Kansas Snapshots by Gloria Freeland - Jan. 18, 2013


Ash to ashes

While we were away for the holidays, we lost an old friend.

But we didn't learn about it at the time. Husband Art, youngest daughter Katie and I returned home a couple of Saturdays ago after spending a week visiting his relatives in Appleton, Wis. We arrived late, unpacked a few things and then hit the hay.

I enjoy going to different places, but it's always nice to get home. So, I took my time getting up the next morning. When I finally decided to crawl out of bed, Art had already been awake for some time. He was working on his laptop in the living room when I wandered out to greet him. His first words surprised me.

"Look out the kitchen window," he said.

When I did, I gasped.

While we were in Wisconsin, the trunk of the ash tree Art planted when he moved into the house in 1977 had snapped. The top was resting on the steps leading to our deck.

"Oh, no, my little ash tree," I said, my words trailing away.

It was on the south side just outside our bedroom window. Throughout the year, I often awakened to birds fluttering in its branches. It had also provided great shade during the summers.

But Art knew the tree was special to me. In April of 1997, I came home after spending three months in three different hospitals while being treated for a serious auto-immune disease. I still tired easily and napped a lot. For me, that tree became a symbol of renewal and its loss especially touched my heart.

In an April 2007 column - 10 years after my hospital experience - I wrote about my recovery and the ash tree:

"Before I drifted off to sleep and as soon as I woke up, I looked out the south window of our bedroom at the ash tree. When I first returned home, its branches were bare. But day by day and week by week, the leaves came, transforming its crown into a green canopy. And I felt myself healing and transforming, too. So spring may have more meaning for me than for some. And every April, as the ash tree 'comes back' from its winter dormancy, I silently give thanks that I also came back from mine."

I wrote about it again in 2011 after tree trimmers came out to remove a row of dead pine trees in our yard. The trimmers wanted to take the ash tree down, too, but Art and I both said "no." However, winter ice storms and summer winds the last few years had damaged a lot of our trees, so we agreed they could do some selective pruning.

We were pleased when the ash tree budded and leafed out that summer and again in 2012. Just recently, I looked out and saw sparrows flitting from branch to branch.

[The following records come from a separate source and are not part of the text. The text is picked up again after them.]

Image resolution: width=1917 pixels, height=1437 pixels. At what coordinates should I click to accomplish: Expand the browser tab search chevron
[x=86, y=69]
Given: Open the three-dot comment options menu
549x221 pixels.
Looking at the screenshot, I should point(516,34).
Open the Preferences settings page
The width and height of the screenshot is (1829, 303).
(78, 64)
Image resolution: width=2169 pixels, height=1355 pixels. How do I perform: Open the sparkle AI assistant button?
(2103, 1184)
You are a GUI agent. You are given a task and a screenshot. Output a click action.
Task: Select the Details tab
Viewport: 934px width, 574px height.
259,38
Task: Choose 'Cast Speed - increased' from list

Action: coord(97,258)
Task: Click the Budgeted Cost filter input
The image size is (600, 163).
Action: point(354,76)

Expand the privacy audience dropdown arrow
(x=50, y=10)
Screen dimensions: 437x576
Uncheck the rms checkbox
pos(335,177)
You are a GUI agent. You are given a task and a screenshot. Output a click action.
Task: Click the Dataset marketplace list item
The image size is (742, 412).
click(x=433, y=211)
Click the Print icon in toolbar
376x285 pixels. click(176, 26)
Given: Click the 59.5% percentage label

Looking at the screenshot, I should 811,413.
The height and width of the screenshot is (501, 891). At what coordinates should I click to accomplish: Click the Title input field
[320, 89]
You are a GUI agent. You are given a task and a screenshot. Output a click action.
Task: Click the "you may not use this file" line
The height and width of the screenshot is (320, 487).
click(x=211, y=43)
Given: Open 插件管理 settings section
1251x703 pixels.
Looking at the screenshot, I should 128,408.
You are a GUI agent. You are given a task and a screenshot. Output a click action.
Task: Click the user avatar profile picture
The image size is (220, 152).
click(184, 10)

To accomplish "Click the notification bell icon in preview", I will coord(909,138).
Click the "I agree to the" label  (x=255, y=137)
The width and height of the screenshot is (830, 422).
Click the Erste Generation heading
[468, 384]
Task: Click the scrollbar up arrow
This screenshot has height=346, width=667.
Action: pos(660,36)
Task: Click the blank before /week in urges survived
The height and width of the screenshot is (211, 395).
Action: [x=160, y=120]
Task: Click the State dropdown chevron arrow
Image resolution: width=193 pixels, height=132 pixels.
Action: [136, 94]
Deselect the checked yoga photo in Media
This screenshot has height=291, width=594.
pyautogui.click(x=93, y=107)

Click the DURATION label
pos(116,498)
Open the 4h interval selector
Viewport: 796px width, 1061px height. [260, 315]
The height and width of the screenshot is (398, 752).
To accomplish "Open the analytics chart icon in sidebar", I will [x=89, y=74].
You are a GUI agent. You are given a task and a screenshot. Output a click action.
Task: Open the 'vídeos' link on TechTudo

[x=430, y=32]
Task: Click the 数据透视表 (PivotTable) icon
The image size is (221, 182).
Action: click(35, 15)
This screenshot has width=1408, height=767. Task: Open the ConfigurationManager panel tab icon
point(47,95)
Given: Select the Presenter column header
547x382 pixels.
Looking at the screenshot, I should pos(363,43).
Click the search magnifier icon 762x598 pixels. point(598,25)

Thankfully, the tree had missed most of the house. And while some of its branches came to rest on our air conditioner unit, it didn't do any damage. When Art removed them, I asked him to cut me a small piece to keep as a reminder.

Our neighbors have a small wood-burning stove they use to heat their basement. So I called Jim and asked if he would like to cut the tree up and keep the wood. When I arrived home from work a day later, he and his children were hauling the last of it to their place.

In its 35 years, it gave good shade, provided a home for birds and reminded me that spring follows the winter. And now, just as with some people whose life's work is done, my little ash tree will become ashes.


The ash being trimmed in 2011, left, and today.